Artists asked federal court to prevent Parks’ expressive-matter vending rules from taking effect. The Department of Parks and Recreation promulgated rules restricting where art and book vendors could sell their wares, also known as “expressive matter.” Among other things, the rules limited the locations where expressive matter display stands could be placed in Battery Park, Union Square, the High Line, and parts of Central Park. Shortly after the rules were published, two groups of artists filed lawsuits in federal court and requested preliminary injunctions prohibiting the rules from taking effect.
District Judge Richard J. Sullivan denied the requests, ruling that the artists were not likely to succeed in proving that the rules violated their First or Fourteenth Amendment rights. Judge Sullivan explained that the rules appeared to be content-neutral restrictions narrowly tailored to advance a significant government interest. The artists argued that the rules were not content neutral because they treated expressive-matter vendors differently than other vendors, but Judge Sullivan pointed out that the rules did not express an opinion on the content of the items being sold, and that Parks’ regulatory scheme seemed to favor expressive matter vendors over other vendors.

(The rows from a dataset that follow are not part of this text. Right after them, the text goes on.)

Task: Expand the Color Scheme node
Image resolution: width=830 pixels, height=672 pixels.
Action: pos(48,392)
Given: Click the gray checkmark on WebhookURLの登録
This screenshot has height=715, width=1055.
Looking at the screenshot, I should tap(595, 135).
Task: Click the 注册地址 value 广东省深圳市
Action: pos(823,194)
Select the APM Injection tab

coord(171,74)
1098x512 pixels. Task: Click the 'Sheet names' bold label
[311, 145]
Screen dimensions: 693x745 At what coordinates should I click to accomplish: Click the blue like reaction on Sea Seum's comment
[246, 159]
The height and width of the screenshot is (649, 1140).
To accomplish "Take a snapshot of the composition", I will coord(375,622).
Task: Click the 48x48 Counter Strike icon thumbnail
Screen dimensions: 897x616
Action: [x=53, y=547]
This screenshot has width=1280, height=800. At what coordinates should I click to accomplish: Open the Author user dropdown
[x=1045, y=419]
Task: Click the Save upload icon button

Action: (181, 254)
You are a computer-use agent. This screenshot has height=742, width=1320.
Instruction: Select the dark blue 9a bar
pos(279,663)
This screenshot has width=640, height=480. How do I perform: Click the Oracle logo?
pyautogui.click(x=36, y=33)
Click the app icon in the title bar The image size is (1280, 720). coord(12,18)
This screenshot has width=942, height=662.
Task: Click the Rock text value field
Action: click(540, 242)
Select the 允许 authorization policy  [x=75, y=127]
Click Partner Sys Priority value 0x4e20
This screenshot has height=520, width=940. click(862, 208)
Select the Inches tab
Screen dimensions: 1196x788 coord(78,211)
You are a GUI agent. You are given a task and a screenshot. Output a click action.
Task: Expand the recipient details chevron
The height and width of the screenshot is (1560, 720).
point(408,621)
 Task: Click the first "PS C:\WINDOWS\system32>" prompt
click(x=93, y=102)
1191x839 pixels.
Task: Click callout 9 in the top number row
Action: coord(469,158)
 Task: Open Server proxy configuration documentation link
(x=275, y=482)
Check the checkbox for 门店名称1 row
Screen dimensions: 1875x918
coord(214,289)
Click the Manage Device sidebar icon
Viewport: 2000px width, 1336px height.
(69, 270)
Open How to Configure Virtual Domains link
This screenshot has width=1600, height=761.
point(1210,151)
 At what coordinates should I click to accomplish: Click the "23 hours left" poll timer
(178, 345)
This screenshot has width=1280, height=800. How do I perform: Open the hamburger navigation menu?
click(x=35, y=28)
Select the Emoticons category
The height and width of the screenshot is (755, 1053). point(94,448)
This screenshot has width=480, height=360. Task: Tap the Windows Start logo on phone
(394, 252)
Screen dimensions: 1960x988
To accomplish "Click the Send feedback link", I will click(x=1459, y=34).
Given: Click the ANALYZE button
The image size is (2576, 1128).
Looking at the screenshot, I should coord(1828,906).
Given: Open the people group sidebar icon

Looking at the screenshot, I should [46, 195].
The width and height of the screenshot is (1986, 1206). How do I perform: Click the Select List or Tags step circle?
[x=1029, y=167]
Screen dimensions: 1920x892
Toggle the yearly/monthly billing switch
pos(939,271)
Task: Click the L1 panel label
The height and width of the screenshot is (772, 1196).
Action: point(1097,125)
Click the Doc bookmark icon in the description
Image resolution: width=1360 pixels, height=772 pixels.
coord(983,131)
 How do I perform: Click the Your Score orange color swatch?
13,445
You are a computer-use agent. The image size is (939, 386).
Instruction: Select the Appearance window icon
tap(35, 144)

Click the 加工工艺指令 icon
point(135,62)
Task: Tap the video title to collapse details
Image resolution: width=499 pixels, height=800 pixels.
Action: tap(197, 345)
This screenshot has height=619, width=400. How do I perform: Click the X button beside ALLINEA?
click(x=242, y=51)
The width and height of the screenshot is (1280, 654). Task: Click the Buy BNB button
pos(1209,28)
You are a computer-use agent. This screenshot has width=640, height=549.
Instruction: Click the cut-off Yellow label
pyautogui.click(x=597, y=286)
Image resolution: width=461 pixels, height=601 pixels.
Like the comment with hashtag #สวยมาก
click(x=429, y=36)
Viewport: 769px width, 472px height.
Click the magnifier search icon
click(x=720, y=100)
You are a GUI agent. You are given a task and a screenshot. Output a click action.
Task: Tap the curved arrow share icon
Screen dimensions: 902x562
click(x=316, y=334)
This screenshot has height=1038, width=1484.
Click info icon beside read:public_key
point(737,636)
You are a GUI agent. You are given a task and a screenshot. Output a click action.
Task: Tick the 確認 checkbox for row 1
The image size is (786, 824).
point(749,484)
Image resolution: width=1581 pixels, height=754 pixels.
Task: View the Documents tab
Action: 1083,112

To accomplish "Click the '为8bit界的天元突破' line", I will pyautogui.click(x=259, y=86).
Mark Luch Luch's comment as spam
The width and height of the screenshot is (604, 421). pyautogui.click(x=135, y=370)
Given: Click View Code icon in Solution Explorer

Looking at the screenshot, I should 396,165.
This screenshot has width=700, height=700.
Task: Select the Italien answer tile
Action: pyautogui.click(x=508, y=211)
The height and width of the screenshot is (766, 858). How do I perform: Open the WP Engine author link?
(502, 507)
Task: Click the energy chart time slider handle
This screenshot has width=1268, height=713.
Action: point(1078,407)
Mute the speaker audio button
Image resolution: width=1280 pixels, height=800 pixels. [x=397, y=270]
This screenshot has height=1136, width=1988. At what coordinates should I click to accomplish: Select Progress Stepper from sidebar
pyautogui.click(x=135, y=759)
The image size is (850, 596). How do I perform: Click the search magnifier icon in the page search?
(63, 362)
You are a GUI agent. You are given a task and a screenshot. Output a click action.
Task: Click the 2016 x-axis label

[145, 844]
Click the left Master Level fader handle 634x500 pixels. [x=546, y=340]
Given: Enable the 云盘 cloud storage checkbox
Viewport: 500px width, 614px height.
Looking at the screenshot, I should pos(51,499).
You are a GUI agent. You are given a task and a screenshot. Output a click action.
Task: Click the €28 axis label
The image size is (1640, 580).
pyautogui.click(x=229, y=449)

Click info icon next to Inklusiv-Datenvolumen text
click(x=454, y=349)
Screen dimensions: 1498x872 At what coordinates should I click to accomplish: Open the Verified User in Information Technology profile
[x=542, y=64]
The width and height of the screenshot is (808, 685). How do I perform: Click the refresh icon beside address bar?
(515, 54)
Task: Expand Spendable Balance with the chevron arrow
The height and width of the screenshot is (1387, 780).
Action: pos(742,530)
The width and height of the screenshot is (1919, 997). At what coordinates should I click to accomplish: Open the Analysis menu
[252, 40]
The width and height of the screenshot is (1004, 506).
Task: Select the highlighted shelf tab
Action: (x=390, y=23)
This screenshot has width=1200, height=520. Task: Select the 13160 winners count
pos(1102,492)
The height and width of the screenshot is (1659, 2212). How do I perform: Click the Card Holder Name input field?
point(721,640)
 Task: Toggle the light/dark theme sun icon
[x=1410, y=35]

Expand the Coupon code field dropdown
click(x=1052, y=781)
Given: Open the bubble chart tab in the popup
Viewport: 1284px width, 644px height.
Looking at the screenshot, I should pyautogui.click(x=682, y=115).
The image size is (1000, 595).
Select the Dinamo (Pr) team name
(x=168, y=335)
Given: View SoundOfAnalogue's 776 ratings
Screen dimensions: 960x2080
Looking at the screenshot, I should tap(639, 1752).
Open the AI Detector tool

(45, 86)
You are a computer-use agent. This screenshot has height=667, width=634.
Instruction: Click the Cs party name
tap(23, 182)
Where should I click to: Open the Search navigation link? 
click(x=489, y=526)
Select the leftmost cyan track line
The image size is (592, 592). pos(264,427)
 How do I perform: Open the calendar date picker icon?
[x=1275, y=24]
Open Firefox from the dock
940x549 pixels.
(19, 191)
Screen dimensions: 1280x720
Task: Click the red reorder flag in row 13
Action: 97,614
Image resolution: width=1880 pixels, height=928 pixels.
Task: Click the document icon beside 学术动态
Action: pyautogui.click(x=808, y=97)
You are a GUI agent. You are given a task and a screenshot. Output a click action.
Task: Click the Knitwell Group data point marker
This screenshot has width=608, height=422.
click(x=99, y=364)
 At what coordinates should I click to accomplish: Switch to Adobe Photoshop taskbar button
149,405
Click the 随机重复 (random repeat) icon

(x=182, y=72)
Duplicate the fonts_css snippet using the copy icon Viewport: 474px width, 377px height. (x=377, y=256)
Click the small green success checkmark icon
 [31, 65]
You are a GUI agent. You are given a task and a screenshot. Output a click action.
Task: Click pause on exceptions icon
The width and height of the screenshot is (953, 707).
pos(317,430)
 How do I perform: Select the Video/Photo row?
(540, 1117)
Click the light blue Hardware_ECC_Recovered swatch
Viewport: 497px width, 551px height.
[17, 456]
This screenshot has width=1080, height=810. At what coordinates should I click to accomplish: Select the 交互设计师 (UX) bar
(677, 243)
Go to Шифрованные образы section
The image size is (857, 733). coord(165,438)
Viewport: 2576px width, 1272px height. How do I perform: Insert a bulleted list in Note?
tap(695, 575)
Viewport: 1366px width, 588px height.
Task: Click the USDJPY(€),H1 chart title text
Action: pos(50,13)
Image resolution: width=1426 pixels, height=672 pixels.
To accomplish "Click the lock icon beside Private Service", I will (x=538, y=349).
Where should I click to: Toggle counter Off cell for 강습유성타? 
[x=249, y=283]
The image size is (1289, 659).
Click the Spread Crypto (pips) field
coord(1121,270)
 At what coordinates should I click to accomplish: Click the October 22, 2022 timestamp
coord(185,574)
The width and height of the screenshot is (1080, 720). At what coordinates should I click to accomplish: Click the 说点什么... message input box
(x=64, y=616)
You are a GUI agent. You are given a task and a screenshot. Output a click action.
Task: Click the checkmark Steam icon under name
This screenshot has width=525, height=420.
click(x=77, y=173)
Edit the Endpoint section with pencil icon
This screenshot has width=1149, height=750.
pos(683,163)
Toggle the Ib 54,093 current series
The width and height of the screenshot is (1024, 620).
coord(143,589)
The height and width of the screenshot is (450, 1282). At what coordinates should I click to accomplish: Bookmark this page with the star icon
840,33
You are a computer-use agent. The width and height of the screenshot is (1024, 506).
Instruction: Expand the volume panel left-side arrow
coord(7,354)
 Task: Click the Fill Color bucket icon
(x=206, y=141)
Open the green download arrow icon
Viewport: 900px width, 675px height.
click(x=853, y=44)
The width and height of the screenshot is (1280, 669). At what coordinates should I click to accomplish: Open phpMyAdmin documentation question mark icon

Judge Sullivan also ruled that Parks’ stated purposes for the rules, which included reducing congestion and preserving scenic views, clearly implicated significant government interests. And while the artists claimed the rules amounted to a complete ban on expressive matter vending, Judge Sullivan found that the rules appeared to be narrowly tailored to advance the stated purposes and left open ample alternative channels for vending.
Lederman v. Dep’t of Parks and Recreation, 2010 U.S. Dist. LEXIS 71425 (S.D.N.Y. July 16, 2010) (Sullivan, J.).